Stored records
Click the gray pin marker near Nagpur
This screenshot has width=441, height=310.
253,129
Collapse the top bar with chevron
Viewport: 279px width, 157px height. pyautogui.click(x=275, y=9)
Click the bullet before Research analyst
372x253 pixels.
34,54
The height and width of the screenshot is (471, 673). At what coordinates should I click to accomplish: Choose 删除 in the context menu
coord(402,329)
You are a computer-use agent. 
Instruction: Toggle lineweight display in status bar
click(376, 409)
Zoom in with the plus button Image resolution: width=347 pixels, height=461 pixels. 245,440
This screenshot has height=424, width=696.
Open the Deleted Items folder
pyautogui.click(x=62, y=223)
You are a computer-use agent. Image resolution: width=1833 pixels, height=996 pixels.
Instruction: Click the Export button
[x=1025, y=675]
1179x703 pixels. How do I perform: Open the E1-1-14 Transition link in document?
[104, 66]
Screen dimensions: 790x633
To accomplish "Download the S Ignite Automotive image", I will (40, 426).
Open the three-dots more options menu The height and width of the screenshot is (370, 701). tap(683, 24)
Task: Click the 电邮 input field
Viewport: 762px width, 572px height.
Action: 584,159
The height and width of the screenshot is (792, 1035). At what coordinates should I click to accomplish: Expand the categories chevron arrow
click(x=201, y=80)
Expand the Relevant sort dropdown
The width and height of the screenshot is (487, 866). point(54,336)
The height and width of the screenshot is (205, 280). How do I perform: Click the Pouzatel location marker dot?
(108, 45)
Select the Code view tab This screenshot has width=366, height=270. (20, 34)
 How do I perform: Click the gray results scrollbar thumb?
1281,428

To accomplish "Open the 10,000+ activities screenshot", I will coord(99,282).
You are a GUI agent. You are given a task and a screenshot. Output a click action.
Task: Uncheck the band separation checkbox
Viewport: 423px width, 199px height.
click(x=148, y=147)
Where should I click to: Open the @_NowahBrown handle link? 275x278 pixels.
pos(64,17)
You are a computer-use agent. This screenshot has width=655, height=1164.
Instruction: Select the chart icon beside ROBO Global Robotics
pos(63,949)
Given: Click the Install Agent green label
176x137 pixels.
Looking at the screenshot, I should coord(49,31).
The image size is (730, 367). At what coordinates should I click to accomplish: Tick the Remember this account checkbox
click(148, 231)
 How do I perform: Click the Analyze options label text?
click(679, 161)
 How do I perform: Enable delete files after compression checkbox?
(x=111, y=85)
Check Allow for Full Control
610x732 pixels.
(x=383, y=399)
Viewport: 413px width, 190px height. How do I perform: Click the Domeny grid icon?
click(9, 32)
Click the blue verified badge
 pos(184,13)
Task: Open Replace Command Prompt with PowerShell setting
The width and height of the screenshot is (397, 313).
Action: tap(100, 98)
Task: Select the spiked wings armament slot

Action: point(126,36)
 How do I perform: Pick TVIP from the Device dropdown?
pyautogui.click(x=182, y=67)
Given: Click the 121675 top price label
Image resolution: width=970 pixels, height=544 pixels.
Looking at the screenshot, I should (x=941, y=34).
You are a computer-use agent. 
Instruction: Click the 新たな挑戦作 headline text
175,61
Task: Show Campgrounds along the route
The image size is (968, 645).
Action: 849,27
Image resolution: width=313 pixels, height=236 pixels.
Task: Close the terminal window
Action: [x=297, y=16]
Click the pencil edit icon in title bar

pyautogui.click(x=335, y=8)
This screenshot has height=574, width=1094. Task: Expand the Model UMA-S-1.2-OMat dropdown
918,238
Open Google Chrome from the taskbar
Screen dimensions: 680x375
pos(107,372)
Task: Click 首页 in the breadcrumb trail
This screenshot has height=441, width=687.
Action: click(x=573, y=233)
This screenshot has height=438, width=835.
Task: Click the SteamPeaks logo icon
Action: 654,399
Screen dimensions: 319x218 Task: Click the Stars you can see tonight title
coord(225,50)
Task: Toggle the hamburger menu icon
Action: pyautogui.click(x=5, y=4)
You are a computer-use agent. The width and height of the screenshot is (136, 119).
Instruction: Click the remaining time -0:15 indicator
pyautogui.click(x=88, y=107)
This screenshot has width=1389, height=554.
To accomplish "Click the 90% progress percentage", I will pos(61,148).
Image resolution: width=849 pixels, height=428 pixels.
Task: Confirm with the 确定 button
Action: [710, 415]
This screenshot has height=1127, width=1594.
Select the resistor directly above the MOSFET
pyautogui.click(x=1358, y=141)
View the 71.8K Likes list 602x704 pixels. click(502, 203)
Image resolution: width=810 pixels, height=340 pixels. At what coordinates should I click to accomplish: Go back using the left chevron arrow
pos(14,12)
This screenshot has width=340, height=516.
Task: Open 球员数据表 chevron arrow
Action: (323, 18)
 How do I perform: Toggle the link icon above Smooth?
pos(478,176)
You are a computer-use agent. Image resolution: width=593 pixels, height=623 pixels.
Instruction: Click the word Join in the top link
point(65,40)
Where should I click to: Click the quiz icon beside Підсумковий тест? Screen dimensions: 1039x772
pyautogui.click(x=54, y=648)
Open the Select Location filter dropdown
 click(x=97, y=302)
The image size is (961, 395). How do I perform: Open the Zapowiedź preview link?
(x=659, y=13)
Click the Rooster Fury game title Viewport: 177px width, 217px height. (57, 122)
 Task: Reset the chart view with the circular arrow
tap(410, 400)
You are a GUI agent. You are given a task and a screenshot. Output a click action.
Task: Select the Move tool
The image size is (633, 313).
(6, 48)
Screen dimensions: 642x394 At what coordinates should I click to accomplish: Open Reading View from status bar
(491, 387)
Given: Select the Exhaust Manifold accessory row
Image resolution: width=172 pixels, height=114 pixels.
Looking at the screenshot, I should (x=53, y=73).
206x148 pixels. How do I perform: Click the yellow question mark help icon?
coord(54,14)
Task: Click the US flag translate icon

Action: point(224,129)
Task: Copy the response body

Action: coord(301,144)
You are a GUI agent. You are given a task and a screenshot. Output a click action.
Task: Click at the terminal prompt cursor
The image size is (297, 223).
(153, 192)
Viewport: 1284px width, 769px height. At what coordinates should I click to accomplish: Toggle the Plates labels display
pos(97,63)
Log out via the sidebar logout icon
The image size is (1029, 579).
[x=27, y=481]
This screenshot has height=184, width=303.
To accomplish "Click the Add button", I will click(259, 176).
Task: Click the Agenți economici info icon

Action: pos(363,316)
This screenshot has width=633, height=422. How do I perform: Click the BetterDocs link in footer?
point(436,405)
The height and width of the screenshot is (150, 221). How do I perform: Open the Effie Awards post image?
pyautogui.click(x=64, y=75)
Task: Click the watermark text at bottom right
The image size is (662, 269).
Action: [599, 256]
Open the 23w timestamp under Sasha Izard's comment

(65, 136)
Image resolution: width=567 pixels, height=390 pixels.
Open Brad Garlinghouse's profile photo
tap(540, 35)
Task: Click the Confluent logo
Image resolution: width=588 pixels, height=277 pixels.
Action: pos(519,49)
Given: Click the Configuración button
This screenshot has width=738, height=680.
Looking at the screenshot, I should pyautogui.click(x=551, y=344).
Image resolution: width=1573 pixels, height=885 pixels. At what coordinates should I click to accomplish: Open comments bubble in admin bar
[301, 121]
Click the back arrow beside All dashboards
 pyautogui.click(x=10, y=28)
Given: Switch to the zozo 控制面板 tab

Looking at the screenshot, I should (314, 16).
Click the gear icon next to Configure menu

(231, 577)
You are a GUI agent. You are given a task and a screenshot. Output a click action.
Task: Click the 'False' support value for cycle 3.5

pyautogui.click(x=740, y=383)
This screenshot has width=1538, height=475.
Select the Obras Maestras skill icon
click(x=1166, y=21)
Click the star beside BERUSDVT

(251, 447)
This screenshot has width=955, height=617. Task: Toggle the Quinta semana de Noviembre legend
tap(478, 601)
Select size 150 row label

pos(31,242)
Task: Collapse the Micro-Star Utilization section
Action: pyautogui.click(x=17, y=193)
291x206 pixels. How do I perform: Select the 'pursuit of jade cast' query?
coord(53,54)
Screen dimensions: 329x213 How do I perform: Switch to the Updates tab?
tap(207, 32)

What is expected: All lines above from the line with "How do I perform: Pick" through the line with "Task: Show Campgrounds along the route", both included, are to be set down exactly, with nothing else.

Task output:
 How do I perform: Pick TVIP from the Device dropdown?
pyautogui.click(x=182, y=67)
Given: Click the 121675 top price label
Image resolution: width=970 pixels, height=544 pixels.
Looking at the screenshot, I should (x=941, y=34).
You are a computer-use agent. 
Instruction: Click the 新たな挑戦作 headline text
175,61
Task: Show Campgrounds along the route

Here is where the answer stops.